After missing its 15% pre-tax ROIC goal during the last couple of years, Southwest is not surprisingly fielding questions regarding if that specific target is optimal given that growth carriers have higher returns (Spirit Airlines’ pretax ROIC for 12M ending 31-Dec-2013 was nearly 32%) and Southwest’s larger airline peers have targets that are in the 15% range. (Delta’s ROIC for the 12M ending 31-Mar-2014 was 16.4%)
Recently Southwest CEO Gary Kelly explained that looking across other industries, the carrier believes that 15% is an adequate return. He remarked that Southwest historically hit those return targets over the course of the 1970s, 80s and 90s. “So that history alone would tell you that it is not a layup to hit that,” he concluded.
Mr Kelly did conclude that 15% would not remain Southwest’s return target over the long term, but for 2014 that was the airline’s stated goal.

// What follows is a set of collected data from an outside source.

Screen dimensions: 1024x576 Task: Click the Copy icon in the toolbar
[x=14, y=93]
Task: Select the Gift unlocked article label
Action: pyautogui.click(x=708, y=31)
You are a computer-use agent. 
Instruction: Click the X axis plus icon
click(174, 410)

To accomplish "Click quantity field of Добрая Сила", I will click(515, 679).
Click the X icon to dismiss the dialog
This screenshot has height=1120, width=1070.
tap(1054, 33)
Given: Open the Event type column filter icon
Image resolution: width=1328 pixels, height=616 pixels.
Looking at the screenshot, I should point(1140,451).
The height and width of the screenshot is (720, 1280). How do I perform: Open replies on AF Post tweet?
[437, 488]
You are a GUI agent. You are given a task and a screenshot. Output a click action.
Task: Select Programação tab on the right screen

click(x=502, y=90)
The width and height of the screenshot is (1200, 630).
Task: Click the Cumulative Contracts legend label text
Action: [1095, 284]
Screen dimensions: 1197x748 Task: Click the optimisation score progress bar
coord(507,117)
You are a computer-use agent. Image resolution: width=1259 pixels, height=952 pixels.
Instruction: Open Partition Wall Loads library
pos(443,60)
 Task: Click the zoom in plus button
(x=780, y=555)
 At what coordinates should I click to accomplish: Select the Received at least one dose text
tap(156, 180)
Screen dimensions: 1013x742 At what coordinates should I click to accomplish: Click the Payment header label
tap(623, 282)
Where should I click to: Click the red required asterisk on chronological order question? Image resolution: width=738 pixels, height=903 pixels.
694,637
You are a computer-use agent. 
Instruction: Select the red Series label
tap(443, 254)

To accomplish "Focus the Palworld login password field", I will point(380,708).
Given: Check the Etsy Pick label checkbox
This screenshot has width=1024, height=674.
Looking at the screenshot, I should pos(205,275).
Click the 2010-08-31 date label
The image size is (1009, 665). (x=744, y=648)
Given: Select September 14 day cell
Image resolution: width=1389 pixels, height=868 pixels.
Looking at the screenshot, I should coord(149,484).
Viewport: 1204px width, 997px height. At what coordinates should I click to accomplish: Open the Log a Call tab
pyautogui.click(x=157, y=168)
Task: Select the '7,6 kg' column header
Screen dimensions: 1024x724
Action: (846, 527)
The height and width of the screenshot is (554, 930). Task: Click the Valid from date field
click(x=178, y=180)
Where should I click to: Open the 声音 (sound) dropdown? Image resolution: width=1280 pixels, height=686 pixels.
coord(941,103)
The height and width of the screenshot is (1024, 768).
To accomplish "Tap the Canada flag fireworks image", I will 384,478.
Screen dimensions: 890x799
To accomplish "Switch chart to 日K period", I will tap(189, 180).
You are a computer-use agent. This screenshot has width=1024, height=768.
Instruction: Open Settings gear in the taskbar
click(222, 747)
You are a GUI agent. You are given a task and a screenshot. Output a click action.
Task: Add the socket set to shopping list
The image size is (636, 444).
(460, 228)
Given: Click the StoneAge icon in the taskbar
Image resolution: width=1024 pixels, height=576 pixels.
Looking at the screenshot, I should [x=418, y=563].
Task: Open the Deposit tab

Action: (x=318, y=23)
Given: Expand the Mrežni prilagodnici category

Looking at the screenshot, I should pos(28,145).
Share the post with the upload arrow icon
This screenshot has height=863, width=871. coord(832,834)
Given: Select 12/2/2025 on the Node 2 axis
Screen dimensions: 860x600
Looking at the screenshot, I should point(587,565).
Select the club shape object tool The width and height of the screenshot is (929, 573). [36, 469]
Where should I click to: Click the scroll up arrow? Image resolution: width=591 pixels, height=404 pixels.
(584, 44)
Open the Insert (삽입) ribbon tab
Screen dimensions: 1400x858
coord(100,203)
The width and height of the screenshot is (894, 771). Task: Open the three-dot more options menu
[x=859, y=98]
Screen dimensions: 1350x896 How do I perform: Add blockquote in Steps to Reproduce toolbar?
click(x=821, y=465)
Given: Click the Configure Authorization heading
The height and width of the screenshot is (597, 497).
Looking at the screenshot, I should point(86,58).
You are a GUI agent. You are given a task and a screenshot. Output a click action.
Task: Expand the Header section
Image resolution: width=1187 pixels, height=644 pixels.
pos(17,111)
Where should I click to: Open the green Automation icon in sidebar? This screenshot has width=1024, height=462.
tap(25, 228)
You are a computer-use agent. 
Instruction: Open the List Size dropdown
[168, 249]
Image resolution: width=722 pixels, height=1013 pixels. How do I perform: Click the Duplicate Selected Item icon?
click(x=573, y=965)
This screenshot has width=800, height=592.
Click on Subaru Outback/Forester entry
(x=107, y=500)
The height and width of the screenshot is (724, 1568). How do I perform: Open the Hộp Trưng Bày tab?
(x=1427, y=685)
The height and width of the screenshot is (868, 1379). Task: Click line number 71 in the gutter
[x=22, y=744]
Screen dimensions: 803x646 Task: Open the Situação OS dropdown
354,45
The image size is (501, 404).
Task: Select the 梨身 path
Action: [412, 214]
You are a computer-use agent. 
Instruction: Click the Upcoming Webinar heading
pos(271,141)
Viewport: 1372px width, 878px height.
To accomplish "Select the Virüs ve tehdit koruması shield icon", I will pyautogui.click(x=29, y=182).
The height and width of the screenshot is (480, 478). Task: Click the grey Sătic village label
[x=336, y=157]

See related report: Southwest plots a course to meet previously missed ROIC targets
Southwest could start growing on an annual basis once its ROIC target is met
The confidence Southwest is now exuding in reaching its return targets in FY2014 is also triggering questions about its growth prospects once (and arguably if) its ROIC goals are finally met. The airline’s planned flat capacity growth for 2014 remains unchanged as its fleet remains in somewhat of a flux as AirTran Boeing 717s exit the combined Southwest-AirTran fleet and larger-gauge 737-800s are delivered. During 2014 Southwest is adding 33 -800s with 175 seats (versus 143 for the -700s).
The carrier is also adding 14 pre-owned -700s and removing 66 of the 117-seat 717s (22 were cut from service in 2013). All this results in essentially flat fleet growth for Southwest during the year of roughly 695 aircraft.
Southwest has not firmed its capacity plans for 2015, but expects a 2% to 3% rise in seat growth for the year as additional -800s are added to its existing fleet.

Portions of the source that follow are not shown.